##### LISTED ENTRIES #####

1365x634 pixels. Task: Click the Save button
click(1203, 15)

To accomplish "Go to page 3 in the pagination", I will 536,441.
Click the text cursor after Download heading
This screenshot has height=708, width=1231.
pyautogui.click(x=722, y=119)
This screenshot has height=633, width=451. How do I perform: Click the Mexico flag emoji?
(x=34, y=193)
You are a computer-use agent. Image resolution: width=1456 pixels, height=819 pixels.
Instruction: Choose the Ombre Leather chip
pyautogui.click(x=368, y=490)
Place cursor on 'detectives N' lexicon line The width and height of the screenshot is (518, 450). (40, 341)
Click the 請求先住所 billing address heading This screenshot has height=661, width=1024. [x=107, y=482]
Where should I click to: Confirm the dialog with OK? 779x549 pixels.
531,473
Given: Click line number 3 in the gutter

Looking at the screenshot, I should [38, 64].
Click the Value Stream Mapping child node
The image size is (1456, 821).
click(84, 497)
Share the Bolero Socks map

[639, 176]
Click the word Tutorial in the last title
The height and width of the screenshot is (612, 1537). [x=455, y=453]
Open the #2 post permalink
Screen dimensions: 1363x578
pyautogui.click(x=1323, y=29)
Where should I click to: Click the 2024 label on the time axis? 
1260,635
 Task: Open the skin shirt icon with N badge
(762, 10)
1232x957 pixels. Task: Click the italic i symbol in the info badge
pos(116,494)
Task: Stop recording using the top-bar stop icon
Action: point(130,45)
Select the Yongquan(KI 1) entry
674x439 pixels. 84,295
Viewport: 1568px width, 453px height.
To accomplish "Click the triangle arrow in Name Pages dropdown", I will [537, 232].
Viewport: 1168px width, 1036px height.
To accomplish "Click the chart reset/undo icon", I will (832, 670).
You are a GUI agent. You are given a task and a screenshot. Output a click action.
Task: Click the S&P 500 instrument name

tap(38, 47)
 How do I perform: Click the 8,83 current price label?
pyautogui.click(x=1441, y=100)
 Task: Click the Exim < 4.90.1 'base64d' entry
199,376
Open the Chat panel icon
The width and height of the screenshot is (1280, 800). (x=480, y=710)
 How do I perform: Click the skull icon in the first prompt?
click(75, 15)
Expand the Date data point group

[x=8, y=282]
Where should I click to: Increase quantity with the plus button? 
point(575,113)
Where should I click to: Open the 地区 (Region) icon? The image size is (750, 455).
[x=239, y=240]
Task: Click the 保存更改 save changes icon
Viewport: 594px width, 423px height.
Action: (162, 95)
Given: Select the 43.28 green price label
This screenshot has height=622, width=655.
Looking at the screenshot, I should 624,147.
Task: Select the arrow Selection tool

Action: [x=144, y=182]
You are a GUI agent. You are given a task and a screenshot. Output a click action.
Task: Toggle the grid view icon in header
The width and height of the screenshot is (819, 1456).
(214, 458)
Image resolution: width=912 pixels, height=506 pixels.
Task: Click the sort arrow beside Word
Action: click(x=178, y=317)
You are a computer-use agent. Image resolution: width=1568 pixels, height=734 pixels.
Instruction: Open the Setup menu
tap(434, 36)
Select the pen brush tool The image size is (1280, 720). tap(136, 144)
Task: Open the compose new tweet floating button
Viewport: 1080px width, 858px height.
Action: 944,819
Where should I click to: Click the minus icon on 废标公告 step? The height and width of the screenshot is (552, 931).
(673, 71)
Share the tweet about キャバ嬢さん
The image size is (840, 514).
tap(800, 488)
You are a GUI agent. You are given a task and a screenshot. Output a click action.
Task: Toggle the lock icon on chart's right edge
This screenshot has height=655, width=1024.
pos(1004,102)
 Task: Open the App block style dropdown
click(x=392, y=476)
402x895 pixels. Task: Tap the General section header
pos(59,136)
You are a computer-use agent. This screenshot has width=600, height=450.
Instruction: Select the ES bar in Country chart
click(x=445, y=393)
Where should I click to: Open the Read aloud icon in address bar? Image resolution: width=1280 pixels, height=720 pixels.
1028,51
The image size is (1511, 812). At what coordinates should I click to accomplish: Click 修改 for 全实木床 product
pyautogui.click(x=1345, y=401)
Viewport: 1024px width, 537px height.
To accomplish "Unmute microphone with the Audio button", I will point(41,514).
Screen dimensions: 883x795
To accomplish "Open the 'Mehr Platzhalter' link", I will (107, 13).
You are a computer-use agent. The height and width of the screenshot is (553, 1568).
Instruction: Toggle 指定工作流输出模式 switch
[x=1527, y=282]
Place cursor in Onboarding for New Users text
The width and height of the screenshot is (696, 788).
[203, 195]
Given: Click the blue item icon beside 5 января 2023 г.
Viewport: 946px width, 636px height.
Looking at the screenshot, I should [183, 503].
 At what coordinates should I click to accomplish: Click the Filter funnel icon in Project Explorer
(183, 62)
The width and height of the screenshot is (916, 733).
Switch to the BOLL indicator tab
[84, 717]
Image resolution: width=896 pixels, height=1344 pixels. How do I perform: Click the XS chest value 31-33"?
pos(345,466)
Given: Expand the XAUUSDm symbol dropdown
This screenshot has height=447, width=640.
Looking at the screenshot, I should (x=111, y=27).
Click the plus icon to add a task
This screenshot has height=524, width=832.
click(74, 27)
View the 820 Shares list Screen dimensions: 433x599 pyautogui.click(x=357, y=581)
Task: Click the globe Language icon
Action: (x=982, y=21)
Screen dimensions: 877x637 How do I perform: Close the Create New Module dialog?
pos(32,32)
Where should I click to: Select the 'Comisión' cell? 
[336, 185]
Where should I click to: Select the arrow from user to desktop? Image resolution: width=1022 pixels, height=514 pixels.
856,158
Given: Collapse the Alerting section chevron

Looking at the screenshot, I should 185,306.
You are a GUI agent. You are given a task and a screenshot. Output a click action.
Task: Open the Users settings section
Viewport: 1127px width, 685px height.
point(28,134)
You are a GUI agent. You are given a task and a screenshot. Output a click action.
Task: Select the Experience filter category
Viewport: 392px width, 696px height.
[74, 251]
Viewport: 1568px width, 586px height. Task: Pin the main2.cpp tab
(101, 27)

#####

■ **WHAT NEEDS TO BE DONE**
Lines that include the word "heading" are to be extracted from the data above.

■ **YOUR RESPONSE**
Click the text cursor after Download heading
Click the 請求先住所 billing address heading This screenshot has height=661, width=1024. [x=107, y=482]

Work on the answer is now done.